Imagine- It is almost midnight and it has been raining all evening. Tonight, Sheffield is especially dark, and you are beginning to wish you had brought a warmer jacket with a bigger hood. In the distance you see a man on a soaking wet bench, he smiles at you and proceeds to ask, “what inspires you?” Would you answer?

CK Goldiing, the creator of a new seven-part series ‘The Bench’ admits himself that he would avoid answering the man on the bench and continue to walk on, branding the very concept ‘weird’ and ‘creepy’. Yet he was still determined to challenge people’s willingness to engage with a stranger and defy the social norms- leading him to create the unscripted docu-series which was released on the 3rd of November 2019. 

CK explains that the series was filmed across 7 late evenings in Sheffield where each night he sat on an anonymous bench. It was 11 pm or later. In each episode, he asked passing strangers one question – inviting them to join him on the bench to discuss it. Questions ranged from matters of love, life, hopes & dreams. He disclosed that some people ignored him, and some people did not. Some people told him trivial things; some people told him deeply personal things. 

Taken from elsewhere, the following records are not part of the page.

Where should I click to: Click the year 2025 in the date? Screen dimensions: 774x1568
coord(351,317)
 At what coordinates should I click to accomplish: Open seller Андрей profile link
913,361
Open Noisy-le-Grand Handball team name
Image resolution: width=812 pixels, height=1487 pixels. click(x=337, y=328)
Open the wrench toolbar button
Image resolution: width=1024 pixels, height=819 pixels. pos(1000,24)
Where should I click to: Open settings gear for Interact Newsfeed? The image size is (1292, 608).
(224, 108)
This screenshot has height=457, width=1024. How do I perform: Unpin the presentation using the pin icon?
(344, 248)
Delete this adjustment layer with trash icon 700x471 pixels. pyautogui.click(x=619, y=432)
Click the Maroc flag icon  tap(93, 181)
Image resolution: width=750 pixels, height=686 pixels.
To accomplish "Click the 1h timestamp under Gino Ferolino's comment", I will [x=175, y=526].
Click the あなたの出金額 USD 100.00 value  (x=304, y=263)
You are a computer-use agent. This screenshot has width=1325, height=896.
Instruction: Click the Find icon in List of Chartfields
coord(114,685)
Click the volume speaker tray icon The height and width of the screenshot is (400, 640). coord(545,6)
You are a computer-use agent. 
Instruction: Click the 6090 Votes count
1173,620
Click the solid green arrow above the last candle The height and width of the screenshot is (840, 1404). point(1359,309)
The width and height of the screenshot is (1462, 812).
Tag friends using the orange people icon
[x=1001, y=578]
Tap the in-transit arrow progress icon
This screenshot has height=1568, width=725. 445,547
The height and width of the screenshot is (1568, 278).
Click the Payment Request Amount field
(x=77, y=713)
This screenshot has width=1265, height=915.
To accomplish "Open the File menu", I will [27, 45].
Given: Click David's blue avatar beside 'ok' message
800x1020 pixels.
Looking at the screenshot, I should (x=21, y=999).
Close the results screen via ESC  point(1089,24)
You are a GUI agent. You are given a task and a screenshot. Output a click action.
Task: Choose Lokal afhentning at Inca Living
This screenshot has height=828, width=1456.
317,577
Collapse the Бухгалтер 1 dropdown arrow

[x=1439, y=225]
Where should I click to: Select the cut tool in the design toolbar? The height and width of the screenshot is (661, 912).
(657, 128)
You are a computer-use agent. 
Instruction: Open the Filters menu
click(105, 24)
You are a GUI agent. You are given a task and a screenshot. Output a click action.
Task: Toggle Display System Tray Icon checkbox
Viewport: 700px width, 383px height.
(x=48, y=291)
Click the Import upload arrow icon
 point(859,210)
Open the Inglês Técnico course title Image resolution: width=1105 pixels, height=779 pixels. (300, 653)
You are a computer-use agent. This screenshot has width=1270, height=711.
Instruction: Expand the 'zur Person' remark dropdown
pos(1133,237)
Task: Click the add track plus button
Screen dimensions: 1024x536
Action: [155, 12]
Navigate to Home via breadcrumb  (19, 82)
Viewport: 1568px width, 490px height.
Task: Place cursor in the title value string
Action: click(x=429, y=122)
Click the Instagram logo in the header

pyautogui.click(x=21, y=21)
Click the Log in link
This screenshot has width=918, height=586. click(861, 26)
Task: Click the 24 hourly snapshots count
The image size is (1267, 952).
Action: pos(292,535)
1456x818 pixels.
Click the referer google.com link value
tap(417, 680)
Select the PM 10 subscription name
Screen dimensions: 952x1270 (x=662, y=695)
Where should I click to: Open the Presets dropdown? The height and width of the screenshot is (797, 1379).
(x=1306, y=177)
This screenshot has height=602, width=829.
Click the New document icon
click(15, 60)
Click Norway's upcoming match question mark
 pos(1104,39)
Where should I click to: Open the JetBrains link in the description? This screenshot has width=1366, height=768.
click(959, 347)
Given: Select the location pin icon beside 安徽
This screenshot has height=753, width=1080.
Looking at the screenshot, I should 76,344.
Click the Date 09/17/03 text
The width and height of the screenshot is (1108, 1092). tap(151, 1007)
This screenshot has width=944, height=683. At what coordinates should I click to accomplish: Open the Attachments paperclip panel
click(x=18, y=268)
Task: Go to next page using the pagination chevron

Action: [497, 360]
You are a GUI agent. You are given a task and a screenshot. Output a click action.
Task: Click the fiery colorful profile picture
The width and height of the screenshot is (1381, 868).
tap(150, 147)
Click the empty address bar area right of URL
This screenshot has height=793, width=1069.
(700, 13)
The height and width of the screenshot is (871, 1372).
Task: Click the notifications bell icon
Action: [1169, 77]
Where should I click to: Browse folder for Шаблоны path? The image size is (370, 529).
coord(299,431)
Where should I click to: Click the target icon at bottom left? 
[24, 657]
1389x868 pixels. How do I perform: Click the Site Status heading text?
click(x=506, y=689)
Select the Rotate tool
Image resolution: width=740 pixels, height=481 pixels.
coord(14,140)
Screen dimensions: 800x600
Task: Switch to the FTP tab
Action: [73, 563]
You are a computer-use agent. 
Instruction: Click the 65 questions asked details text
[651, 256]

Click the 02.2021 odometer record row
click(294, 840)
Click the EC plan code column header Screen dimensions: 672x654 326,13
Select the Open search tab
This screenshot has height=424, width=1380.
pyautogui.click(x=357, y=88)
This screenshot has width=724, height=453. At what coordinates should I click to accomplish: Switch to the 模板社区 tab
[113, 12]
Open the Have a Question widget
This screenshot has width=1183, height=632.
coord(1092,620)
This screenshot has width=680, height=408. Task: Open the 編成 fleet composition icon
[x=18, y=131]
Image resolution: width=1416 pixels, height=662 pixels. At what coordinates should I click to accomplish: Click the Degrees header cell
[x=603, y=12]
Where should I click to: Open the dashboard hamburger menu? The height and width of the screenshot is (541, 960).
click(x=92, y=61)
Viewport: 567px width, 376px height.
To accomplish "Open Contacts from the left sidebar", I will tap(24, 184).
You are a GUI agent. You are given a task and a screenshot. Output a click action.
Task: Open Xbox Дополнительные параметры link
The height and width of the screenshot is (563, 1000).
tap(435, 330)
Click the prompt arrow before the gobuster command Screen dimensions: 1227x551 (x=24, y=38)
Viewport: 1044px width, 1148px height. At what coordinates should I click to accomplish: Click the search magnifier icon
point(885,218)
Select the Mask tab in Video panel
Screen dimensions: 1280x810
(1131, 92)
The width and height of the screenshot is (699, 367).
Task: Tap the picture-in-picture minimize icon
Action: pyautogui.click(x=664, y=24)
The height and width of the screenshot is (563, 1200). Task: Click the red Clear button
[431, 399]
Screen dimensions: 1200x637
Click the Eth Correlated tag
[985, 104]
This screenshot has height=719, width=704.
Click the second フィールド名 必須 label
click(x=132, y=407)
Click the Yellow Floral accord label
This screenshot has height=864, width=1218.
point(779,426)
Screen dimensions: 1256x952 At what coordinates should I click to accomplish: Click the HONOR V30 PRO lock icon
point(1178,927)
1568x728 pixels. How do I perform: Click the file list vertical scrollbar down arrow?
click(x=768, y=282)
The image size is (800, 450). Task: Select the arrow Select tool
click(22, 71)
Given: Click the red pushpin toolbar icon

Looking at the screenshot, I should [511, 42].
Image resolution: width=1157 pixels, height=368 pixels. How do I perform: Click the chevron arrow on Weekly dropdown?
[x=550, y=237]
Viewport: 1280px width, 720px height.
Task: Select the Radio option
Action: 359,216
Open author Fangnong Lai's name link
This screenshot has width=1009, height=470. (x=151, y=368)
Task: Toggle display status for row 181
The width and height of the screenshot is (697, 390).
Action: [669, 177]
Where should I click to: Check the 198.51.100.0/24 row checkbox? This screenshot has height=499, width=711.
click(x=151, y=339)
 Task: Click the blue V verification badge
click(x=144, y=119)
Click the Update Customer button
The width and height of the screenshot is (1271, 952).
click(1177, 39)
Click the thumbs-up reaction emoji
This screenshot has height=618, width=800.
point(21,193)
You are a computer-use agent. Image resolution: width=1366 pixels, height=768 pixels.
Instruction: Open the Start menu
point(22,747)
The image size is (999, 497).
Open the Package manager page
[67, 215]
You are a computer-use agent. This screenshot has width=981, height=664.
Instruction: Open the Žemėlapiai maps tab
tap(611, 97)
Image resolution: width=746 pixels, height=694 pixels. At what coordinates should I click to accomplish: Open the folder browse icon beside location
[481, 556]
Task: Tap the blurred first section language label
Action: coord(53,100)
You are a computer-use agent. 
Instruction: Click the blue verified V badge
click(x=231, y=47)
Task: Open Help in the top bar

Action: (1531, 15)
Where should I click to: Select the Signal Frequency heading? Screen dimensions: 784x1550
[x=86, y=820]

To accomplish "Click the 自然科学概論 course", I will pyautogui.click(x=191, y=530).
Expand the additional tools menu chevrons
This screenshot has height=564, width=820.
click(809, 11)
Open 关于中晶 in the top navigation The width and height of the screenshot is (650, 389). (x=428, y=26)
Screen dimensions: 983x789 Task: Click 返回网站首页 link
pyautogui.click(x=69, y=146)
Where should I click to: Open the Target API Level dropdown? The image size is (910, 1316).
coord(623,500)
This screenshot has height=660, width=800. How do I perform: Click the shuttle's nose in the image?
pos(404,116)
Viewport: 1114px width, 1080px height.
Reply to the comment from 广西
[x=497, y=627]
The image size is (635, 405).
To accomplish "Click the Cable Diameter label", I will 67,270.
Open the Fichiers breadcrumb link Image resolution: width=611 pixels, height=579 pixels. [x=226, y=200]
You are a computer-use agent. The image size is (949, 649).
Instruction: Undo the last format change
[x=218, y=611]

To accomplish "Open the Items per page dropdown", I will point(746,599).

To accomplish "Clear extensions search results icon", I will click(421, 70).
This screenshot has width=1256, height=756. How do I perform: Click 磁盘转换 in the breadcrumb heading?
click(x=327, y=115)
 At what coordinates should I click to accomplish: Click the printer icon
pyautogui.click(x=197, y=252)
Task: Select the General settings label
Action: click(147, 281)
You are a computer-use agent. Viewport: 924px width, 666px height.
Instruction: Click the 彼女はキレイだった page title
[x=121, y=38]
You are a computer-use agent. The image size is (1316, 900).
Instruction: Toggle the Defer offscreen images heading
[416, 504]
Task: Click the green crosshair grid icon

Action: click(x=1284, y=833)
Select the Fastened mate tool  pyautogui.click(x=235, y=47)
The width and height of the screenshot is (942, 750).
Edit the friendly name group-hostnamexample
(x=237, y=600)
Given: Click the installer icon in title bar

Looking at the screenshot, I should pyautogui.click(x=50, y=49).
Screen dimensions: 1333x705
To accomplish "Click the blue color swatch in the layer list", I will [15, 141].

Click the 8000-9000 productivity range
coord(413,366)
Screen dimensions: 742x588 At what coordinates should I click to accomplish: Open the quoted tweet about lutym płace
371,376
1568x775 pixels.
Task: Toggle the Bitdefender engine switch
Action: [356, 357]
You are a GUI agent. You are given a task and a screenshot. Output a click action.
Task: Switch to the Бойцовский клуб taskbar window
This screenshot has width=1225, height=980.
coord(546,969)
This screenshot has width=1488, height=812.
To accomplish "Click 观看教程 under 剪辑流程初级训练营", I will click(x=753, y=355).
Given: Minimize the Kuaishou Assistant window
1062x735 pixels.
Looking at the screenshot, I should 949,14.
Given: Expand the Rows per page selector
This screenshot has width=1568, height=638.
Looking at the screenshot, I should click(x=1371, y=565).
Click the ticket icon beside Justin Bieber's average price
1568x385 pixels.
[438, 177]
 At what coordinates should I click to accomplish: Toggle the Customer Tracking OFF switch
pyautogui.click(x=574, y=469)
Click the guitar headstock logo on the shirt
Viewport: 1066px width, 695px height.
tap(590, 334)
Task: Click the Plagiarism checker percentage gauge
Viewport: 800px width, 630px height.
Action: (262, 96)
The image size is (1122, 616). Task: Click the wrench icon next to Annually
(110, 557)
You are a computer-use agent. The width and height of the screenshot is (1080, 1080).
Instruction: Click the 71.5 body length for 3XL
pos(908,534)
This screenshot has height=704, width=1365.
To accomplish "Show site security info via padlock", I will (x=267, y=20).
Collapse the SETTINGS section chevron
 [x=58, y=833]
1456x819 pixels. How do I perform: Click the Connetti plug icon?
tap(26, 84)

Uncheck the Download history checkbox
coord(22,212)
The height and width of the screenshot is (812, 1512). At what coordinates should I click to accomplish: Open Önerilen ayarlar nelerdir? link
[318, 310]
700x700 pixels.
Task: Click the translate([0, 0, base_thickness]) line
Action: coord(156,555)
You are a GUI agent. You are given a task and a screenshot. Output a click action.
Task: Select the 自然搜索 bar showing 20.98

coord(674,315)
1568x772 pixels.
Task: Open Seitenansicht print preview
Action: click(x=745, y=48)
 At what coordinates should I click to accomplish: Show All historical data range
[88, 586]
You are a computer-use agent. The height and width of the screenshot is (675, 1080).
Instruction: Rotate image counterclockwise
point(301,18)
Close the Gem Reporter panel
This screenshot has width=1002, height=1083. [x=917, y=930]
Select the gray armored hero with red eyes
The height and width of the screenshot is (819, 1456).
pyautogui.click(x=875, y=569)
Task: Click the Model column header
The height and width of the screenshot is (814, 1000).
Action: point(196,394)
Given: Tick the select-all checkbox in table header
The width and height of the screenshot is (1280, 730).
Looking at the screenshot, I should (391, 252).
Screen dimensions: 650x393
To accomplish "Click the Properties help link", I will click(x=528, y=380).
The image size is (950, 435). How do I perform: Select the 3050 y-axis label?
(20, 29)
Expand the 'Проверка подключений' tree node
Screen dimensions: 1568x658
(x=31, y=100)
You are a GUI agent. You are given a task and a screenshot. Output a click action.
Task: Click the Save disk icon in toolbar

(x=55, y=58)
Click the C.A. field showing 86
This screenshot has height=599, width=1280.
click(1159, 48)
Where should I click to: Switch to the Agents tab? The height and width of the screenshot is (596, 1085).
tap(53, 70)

In episode 7, as I have previously alluded to, we see a slightly defeatist cold and wet CK sat on the bench where he asks two men what inspires them. To much of his surprise, their answers spiral into beautiful speeches and suddenly CK’s pessimism is replaced by joy as his belief that people do, in fact, want to speak to strangers is reinforced. And this is what ‘The Bench’ is all about. 

Throughout the series, viewers are introduced to different people with different stories to tell. It is quite unbelievable just how powerful strangers opening up to each other can be. If those two men had proceeded to walk past CK, we wouldn’t have ever been told the uplifting story of how much one of them, Jacob, values his brother-in-law so much so that he regards him as a ‘father figure.’ Similarly, as seen in episode 4, if Jason had continued walking, we wouldn’t have ever known how proud he was that he had accomplished caring for his ill mother that past week. The moral of the story being, no matter how big or small, ordinary people have stories to tell which can be just as watchable as celebrity drama. CK acknowledges that the way the series has been embraced suggests that with the right circumstances (and a badly lit street), regular people can be just as compelling. 

Would I have stopped at that bench before? Probably not. However, after watching CK’s heartwarming series I would like to think I would- even if it was freezing cold and chucking it down outside.